The icon of a celebration, Champagne is a wine region in France going wayyyy back centuries, with Barbe-Nicole or "Widow Clicquot" shepherding Champagne to the limelight in the 20th Century. The woman behind Veuve Clicquot in the 19th century, she was the businesswoman who brought her company from the brink of extinction & creating the moden champagne market

What makes Champagne unique is the method they created, often called the traditional method. The juice is bottled and left to age on lees. The bottles are then riddied and put upside down, to let the sediment gather. Afterwhich, it is either degorged by hand, or frozen and removed mechanically.

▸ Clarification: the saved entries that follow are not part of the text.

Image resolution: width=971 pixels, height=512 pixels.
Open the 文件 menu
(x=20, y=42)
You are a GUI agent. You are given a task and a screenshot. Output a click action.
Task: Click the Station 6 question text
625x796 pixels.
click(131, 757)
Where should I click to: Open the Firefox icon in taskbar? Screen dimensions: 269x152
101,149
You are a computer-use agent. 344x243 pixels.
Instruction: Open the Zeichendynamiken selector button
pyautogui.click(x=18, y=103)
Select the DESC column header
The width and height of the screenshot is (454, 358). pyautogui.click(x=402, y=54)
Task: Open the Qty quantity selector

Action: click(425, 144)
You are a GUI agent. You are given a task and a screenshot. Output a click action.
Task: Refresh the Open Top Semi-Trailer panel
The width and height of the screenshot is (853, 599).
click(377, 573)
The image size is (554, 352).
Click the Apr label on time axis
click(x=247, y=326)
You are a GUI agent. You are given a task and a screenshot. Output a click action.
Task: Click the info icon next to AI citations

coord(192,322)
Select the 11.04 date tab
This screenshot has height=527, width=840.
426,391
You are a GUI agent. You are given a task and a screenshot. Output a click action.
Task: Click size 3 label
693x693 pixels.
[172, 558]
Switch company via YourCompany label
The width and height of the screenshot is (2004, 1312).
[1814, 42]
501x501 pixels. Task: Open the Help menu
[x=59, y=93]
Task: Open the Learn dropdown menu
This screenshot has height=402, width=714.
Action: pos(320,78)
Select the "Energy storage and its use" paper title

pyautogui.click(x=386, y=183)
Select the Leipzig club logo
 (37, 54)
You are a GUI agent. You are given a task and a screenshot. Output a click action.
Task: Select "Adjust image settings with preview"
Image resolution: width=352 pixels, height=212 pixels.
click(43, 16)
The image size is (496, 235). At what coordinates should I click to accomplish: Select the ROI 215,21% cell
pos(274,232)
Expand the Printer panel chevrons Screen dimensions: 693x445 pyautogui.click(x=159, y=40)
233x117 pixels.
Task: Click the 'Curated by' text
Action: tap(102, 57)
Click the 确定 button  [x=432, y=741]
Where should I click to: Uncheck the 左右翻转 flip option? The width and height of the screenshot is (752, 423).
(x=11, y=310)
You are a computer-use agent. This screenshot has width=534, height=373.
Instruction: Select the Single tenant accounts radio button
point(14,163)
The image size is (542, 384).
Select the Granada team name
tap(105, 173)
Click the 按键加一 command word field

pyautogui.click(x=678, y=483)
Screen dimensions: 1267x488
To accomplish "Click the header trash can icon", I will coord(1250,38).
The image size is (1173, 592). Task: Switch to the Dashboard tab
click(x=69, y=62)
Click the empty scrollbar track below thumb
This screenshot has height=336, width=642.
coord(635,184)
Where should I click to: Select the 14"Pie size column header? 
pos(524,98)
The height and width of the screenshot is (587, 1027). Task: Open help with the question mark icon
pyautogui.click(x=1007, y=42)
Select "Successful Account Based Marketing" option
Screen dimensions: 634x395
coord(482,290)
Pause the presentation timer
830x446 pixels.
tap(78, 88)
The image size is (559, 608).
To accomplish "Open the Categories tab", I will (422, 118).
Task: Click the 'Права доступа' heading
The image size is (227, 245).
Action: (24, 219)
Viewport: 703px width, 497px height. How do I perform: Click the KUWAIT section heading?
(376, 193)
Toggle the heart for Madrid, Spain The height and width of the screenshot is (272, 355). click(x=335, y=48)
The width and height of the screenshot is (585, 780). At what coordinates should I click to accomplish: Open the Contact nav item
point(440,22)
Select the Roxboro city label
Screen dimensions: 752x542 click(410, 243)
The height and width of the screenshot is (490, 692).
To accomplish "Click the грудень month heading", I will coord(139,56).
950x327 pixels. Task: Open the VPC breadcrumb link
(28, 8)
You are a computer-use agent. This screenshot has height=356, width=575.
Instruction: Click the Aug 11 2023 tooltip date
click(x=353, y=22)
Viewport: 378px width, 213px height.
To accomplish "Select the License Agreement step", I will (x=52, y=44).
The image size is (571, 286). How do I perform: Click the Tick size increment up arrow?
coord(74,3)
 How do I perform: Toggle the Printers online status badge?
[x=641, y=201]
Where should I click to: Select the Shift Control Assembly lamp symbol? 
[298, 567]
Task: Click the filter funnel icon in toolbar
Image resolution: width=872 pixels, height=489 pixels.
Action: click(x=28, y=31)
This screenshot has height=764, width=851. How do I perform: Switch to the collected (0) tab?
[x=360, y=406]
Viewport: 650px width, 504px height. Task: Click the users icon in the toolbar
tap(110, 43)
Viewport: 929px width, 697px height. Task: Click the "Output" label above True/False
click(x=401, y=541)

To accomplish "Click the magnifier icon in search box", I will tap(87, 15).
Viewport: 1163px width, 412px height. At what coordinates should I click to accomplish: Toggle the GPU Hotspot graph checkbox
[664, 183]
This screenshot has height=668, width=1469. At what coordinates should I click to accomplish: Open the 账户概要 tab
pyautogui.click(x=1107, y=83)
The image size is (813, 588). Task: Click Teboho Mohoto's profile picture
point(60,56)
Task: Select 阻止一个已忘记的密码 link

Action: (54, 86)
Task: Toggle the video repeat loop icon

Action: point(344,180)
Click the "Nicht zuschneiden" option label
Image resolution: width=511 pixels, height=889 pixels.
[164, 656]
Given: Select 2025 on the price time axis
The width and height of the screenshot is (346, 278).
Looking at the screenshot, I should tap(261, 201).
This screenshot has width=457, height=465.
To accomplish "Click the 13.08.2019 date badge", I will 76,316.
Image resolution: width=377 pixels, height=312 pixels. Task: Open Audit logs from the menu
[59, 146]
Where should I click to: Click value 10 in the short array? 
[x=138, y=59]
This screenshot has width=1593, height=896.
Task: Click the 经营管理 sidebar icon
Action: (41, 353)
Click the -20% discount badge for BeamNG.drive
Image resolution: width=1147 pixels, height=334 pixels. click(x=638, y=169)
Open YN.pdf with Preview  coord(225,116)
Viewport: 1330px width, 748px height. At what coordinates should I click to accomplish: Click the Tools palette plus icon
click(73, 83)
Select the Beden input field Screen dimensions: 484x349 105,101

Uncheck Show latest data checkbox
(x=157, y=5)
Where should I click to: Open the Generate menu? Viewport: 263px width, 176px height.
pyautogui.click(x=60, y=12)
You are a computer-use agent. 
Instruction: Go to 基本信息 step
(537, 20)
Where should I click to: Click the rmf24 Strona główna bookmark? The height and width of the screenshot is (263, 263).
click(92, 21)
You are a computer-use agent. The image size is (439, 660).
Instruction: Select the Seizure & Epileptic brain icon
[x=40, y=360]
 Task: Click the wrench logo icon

A sweet mixture of yeast, wine, and sugar is then readded to at the end of the second fermentation. This is essential as otherwise the wine is wayyyy too acidic

Sweetness to balance out the acidity is created or managed totally differently from other wines. It's not about stopping fermentation, but about how much of the dosage is added. Usually, most Champagnes are brut level of sweetness, which is in the middle of the spectrum

When choosing a Champagne, other than the Cru classification, there's really 2 things to look out for; Ageing & Style

There are 4 different styles of Champagne; Other than the standard which is a blend of Chardonnay, Pinot Noir & Pinot Meunier, there is also

  • Blance de Blancs is a 100% Chardonnay variant, with more lemon & apple-like notes.
  • Blanc de Noirs is made with 100% red grapes, usually Pinot Noir or Pinot Meunier, giving more strawberry & white raspberry notes
  • Rose is usually made by blending blanc Chamagne with a little Pinot Noir or Pinot Meunier, giving the wines a tart, acidic red fruit profile

There is also aged vintages & non-vintages; The longer Champagne is aged, the more it develops bready, tasty & nutty aromas. Non-vintages are aged for a minimum of 15 months, and are fruitier. Vintages are aged for a minimum of 3 years and typically have a creamy or yeasty style.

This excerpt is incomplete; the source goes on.